-- RECORDS SUPPLIED follows --

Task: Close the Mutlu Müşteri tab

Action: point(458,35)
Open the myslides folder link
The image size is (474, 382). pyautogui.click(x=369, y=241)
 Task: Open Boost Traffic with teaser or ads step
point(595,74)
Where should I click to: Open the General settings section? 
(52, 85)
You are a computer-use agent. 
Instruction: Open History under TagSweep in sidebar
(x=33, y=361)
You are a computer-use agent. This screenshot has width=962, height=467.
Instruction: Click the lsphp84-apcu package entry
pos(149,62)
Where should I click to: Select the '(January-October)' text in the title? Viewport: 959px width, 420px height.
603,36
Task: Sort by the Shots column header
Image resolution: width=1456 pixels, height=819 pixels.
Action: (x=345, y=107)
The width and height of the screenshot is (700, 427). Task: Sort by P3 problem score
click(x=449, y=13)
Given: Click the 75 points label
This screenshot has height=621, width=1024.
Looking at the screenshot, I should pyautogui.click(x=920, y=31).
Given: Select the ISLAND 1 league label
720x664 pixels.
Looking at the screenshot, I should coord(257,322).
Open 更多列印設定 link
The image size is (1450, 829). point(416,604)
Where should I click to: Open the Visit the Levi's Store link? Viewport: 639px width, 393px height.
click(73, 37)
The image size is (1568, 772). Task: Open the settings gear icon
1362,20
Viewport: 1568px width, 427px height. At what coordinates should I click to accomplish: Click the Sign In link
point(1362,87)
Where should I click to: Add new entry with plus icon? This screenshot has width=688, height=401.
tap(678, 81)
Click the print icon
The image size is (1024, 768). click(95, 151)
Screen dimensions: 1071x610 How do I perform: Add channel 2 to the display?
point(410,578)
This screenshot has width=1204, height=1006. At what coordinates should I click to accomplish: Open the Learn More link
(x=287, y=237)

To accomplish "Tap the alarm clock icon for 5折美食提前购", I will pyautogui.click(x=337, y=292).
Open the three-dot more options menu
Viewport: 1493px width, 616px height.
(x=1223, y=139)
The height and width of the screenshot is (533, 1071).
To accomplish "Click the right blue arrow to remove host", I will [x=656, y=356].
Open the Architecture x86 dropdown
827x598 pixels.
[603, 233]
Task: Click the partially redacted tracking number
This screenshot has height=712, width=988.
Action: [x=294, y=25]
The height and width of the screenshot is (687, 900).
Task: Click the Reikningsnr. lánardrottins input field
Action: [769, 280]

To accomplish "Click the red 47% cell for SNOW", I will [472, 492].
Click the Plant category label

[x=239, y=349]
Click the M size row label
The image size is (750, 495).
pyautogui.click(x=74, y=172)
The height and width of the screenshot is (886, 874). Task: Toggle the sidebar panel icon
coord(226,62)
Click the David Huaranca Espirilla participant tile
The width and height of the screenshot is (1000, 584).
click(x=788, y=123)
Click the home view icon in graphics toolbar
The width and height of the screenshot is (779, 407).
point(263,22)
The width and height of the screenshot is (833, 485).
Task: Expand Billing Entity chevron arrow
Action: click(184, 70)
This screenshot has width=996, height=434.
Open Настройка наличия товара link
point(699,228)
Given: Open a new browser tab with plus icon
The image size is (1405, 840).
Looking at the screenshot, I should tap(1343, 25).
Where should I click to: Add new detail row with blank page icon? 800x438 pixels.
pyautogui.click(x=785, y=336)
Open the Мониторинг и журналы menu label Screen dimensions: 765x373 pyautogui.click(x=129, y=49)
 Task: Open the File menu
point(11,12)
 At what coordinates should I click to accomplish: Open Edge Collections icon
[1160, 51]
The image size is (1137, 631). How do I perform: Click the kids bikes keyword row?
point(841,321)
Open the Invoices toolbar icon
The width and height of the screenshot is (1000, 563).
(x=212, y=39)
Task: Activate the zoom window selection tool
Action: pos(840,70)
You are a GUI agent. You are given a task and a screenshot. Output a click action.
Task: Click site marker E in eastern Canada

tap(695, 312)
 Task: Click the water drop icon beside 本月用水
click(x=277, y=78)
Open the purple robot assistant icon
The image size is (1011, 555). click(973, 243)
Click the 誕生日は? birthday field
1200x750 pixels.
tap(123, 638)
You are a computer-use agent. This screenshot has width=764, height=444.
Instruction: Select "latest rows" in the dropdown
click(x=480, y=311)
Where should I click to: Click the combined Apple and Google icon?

-- RECORDS SUPPLIED concluded --

WORK ITEM => Within the material above, transcribe exactly the lines that run from the line holding "Click the print icon" through the line holding "Open the Мониторинг".

SOLUTION TO THE PROBLEM =>
Click the print icon
The image size is (1024, 768). click(95, 151)
Screen dimensions: 1071x610 How do I perform: Add channel 2 to the display?
point(410,578)
This screenshot has width=1204, height=1006. At what coordinates should I click to accomplish: Open the Learn More link
(x=287, y=237)

To accomplish "Tap the alarm clock icon for 5折美食提前购", I will pyautogui.click(x=337, y=292).
Open the three-dot more options menu
Viewport: 1493px width, 616px height.
(x=1223, y=139)
The height and width of the screenshot is (533, 1071).
To accomplish "Click the right blue arrow to remove host", I will [x=656, y=356].
Open the Architecture x86 dropdown
827x598 pixels.
[603, 233]
Task: Click the partially redacted tracking number
This screenshot has height=712, width=988.
Action: [x=294, y=25]
The height and width of the screenshot is (687, 900).
Task: Click the Reikningsnr. lánardrottins input field
Action: [769, 280]

To accomplish "Click the red 47% cell for SNOW", I will [472, 492].
Click the Plant category label

[x=239, y=349]
Click the M size row label
The image size is (750, 495).
pyautogui.click(x=74, y=172)
The height and width of the screenshot is (886, 874). Task: Toggle the sidebar panel icon
coord(226,62)
Click the David Huaranca Espirilla participant tile
The width and height of the screenshot is (1000, 584).
click(x=788, y=123)
Click the home view icon in graphics toolbar
The width and height of the screenshot is (779, 407).
point(263,22)
The width and height of the screenshot is (833, 485).
Task: Expand Billing Entity chevron arrow
Action: click(184, 70)
This screenshot has width=996, height=434.
Open Настройка наличия товара link
point(699,228)
Given: Open a new browser tab with plus icon
The image size is (1405, 840).
Looking at the screenshot, I should tap(1343, 25).
Where should I click to: Add new detail row with blank page icon? 800x438 pixels.
pyautogui.click(x=785, y=336)
Open the Мониторинг и журналы menu label Screen dimensions: 765x373 pyautogui.click(x=129, y=49)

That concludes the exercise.